(GOAL OF THE EXERCISE) Using the records provided below, locate and copy each line that contains the word "computer".

[Source records]
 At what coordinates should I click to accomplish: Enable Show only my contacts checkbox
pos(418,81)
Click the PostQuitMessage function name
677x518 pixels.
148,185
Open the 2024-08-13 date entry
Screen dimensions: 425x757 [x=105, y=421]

--

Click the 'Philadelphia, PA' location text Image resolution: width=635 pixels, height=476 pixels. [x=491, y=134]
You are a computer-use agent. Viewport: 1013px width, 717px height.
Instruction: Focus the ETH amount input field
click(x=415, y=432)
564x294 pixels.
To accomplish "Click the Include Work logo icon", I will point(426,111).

---

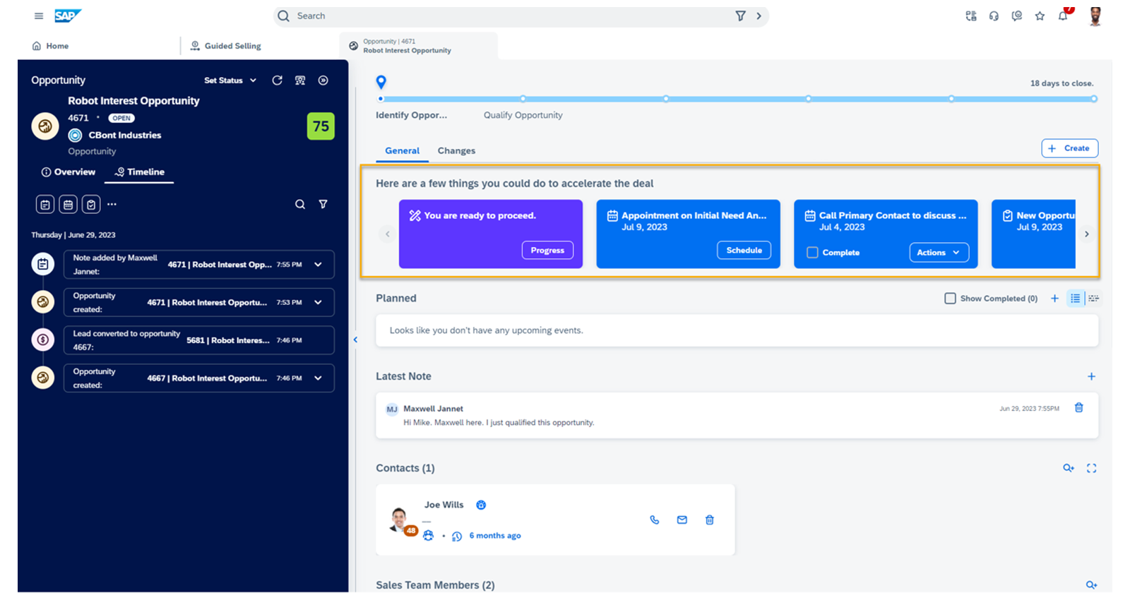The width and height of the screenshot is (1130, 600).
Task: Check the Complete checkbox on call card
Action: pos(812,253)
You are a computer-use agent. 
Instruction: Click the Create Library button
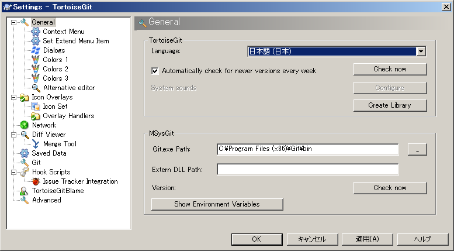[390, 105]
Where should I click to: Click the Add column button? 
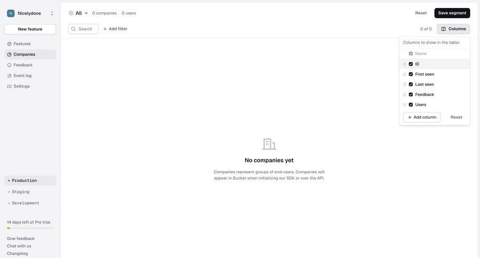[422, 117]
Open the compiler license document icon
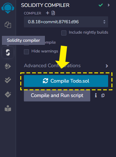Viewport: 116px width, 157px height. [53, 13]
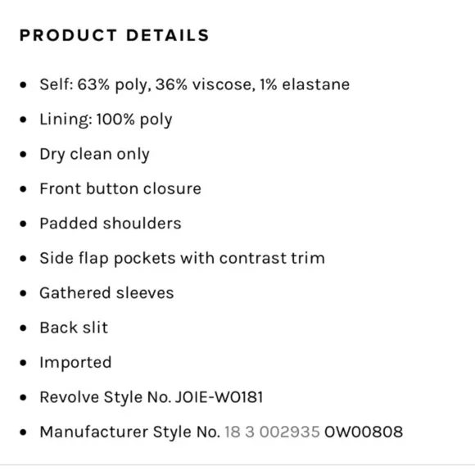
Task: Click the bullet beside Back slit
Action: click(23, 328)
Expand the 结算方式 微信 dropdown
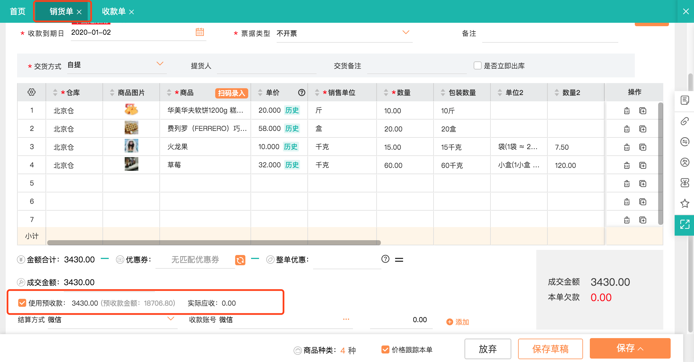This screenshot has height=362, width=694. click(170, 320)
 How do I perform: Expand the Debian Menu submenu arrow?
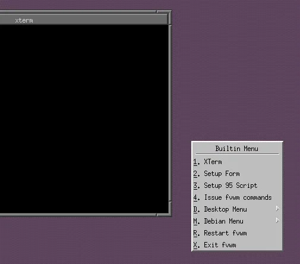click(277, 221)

(ANSWER TO THIS EXERCISE)
You are a computer-use agent. Viewport: 1013px width, 717px height.
You are a computer-use agent. 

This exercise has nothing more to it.